When it comes to industrial exoskeleton presentations, few speakers have been as impactful as Marisol Barrero has been over the past few years. Her presentation demonstrates a methodology for matching specific exoskeletons to the right employee tasks. While it is impossible to confirm, Toyota is likely the single largest adopter of exo technology in North America. Furthermore, she includes the initial results of exo implementation programs (spoiler alert: reduction to zero injuries). The presentation also explores implementation challenges and next steps.

The presentation can also be viewed on the CDC website.

ASTM Exo Technology Center of Excallence (ET CoE)

“The presentation provides an overview of the ASTM Exo Technology Center of Excellence (ET CoE) and its current activities to accelerate research to standards. The ET CoE is engaging in four main areas: Research to Standards, Education/Workforce Development and Training, Standards, and Certification. In this presentation, planned and ongoing efforts in these areas are discussed, including a brief overview of ASTM Committee F48 on Exoskeletons and Exosuits and its linkages to the ET CoE. Dr. William “Bill” Billotte is the Director of Global Exo Technology Programs and the Executive Director of the ASTM Exo Technology Center of Excellence with ASTM International.”

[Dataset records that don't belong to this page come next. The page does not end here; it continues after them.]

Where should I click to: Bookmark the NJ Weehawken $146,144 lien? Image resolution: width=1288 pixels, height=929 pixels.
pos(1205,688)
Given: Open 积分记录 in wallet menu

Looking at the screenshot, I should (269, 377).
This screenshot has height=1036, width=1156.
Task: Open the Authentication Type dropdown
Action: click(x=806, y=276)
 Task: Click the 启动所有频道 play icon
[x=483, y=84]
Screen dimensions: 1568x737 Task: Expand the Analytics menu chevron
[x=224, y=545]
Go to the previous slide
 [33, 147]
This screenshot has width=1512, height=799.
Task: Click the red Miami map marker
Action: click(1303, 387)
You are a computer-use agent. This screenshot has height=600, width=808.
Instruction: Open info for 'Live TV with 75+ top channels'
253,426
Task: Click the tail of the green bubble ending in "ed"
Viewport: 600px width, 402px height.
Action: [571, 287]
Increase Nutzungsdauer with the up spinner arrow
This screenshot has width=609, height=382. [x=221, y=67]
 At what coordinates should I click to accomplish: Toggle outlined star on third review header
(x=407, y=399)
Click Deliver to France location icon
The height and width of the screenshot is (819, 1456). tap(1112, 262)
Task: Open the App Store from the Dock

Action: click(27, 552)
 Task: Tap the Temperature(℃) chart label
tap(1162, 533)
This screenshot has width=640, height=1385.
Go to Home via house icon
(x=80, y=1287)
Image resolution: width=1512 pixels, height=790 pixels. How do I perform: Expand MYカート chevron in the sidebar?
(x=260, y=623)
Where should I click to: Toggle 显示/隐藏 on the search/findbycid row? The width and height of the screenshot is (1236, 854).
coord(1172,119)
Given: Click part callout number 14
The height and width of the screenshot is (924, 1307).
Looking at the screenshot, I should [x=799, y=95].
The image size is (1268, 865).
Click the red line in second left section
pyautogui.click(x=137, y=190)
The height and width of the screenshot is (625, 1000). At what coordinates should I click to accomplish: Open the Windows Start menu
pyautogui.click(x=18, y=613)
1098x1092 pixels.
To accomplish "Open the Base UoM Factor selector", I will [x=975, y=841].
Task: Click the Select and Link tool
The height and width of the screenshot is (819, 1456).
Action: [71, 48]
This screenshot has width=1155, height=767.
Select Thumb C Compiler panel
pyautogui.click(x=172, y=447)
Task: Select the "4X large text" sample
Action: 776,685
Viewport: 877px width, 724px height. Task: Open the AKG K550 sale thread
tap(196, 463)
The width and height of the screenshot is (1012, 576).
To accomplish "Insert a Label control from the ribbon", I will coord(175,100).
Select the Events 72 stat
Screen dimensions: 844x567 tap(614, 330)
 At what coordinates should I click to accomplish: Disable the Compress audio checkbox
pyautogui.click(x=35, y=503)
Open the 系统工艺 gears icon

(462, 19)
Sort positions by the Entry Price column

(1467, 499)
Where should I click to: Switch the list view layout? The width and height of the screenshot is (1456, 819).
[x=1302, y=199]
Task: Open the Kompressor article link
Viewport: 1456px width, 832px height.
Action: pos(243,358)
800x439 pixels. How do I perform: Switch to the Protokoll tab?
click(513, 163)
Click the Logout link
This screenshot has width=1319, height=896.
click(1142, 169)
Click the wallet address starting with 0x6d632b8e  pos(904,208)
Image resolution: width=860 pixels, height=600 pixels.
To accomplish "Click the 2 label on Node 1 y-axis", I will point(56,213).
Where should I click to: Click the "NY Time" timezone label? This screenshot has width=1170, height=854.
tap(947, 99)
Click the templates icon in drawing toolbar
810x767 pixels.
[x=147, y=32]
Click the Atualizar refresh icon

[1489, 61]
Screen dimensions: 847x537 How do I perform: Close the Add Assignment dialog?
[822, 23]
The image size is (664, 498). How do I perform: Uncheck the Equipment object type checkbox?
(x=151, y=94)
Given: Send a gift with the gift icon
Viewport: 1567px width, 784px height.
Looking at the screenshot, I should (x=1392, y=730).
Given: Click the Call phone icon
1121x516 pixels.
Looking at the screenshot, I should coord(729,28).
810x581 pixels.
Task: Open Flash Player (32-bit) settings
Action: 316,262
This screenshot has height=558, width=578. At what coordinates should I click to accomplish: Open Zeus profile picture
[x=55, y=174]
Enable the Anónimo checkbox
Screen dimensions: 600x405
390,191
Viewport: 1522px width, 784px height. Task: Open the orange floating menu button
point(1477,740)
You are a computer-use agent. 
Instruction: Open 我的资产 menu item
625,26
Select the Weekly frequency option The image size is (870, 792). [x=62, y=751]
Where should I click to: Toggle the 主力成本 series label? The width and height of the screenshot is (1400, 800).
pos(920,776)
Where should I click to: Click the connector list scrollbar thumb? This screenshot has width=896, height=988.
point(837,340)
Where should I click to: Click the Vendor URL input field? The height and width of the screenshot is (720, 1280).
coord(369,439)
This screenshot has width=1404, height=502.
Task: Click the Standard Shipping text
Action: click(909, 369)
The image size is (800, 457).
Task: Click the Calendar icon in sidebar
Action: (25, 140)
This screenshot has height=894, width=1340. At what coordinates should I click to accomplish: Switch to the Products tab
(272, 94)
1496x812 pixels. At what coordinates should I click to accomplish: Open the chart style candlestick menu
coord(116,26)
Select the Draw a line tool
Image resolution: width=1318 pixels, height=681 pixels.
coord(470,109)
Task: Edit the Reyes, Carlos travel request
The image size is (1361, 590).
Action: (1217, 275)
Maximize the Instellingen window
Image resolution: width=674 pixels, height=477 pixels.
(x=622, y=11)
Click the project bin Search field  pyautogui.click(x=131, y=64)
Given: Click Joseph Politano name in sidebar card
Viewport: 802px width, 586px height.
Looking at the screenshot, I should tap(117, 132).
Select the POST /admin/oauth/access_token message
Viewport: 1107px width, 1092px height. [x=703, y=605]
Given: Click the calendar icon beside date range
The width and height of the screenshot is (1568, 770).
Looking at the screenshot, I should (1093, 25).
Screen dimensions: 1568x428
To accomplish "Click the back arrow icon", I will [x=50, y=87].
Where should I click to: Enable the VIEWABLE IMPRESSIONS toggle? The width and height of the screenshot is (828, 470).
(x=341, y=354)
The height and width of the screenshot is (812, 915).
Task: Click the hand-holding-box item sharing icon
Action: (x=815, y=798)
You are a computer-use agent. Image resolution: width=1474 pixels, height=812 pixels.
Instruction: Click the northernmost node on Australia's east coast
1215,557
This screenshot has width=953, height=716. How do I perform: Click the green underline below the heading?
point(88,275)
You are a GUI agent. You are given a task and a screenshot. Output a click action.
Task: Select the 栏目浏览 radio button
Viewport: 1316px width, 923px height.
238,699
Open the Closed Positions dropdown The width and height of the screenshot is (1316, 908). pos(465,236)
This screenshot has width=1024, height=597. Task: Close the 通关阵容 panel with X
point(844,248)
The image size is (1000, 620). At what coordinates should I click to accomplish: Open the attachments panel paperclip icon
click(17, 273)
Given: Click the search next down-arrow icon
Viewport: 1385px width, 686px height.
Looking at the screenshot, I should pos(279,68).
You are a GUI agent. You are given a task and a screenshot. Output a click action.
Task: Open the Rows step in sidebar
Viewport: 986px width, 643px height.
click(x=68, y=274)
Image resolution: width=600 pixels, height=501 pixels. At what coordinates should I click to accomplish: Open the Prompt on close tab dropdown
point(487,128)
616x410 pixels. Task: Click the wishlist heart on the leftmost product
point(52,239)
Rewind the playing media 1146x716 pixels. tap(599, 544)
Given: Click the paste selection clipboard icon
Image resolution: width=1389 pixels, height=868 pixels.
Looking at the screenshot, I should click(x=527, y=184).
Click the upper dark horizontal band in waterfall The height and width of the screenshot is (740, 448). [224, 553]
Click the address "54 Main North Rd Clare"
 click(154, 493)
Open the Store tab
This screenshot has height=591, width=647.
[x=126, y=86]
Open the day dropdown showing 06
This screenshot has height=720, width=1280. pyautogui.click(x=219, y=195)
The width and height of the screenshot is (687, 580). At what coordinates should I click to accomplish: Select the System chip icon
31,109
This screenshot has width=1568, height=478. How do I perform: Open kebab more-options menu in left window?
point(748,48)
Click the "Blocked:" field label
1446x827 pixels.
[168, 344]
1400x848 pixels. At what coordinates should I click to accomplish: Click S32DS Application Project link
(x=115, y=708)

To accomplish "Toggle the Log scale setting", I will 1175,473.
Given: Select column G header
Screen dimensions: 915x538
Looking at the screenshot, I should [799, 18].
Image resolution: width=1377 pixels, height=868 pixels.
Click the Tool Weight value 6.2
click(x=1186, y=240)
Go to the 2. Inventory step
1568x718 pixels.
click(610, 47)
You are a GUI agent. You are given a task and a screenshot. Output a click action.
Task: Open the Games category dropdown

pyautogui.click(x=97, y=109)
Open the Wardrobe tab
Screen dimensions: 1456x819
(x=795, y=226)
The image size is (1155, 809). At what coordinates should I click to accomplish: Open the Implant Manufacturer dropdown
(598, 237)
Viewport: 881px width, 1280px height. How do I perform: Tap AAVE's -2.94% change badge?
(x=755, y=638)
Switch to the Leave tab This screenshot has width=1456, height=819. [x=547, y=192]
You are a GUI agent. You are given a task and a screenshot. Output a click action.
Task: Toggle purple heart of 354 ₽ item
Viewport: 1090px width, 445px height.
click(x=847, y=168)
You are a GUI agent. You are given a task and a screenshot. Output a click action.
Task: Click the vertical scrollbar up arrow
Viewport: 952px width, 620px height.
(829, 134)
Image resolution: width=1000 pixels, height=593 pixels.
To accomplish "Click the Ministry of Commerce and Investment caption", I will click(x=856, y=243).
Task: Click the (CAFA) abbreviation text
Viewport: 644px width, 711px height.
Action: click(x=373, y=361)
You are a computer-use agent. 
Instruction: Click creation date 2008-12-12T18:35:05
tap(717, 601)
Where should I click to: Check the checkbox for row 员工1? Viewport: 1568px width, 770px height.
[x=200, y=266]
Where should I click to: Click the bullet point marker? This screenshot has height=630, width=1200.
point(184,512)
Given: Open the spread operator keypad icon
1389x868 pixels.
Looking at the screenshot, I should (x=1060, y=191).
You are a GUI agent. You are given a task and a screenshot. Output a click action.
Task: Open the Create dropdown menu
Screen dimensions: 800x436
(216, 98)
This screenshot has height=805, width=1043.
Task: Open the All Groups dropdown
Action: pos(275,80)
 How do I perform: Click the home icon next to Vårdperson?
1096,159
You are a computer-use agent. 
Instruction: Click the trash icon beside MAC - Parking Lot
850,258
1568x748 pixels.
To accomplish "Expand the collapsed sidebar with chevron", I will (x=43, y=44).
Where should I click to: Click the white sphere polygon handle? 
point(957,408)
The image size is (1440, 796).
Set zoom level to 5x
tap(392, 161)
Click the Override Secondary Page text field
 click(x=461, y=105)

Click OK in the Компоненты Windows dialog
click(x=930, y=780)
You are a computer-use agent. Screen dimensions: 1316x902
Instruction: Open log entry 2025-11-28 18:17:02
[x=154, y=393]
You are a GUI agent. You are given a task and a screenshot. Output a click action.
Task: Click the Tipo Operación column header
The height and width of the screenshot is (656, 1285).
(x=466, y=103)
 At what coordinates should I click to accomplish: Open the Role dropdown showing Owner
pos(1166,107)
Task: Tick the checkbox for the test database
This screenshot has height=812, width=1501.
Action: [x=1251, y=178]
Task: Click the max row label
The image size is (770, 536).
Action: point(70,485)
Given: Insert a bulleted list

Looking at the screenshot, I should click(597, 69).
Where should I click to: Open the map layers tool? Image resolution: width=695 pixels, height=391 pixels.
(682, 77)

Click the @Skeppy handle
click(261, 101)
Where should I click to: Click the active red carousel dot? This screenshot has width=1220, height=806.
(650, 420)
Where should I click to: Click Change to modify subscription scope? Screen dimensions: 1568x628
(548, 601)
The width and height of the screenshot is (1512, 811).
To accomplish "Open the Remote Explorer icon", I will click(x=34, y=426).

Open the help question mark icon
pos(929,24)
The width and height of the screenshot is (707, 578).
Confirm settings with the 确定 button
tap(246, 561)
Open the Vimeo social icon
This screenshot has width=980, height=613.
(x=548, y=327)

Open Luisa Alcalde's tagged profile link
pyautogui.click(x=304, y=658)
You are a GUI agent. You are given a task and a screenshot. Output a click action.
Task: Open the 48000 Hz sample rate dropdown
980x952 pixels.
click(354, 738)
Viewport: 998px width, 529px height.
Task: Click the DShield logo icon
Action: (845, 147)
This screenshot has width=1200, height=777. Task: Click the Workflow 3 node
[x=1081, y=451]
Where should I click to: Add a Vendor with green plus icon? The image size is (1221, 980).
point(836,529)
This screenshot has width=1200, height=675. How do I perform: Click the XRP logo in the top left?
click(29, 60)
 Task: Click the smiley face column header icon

Last but not least, ASTM’s Dr. Bill Billotte provides a full overview of the efforts by ASTM Committee F48 on Exoskeletons and Exosuits and the ASTM Exo Technology Center of Excellence. (The Exoskeleton Report team participates in both). Standards and ultimately certification are critical to increasing confidence in this emerging technological field. They are a necessary step towards wider adoption of this technology. Dr. Billotte and ASTM have not slowed down at the least since 2020, publishing dozens of standards and multiple education videos, as well sponsoring industrial surveys and sponsoring five research projects (learn more on the ET CoE website).

Special thanks to the Centers for Disease Control and Prevention (CDC) YouTube channel for uploading these videos. While they reside on the main CDC website (Musculoskeletal Health Program: Webinars) they are significantly more difficult to find there. Presentations like these are what one can expect at conference event series like WearRAcon and ErgoX.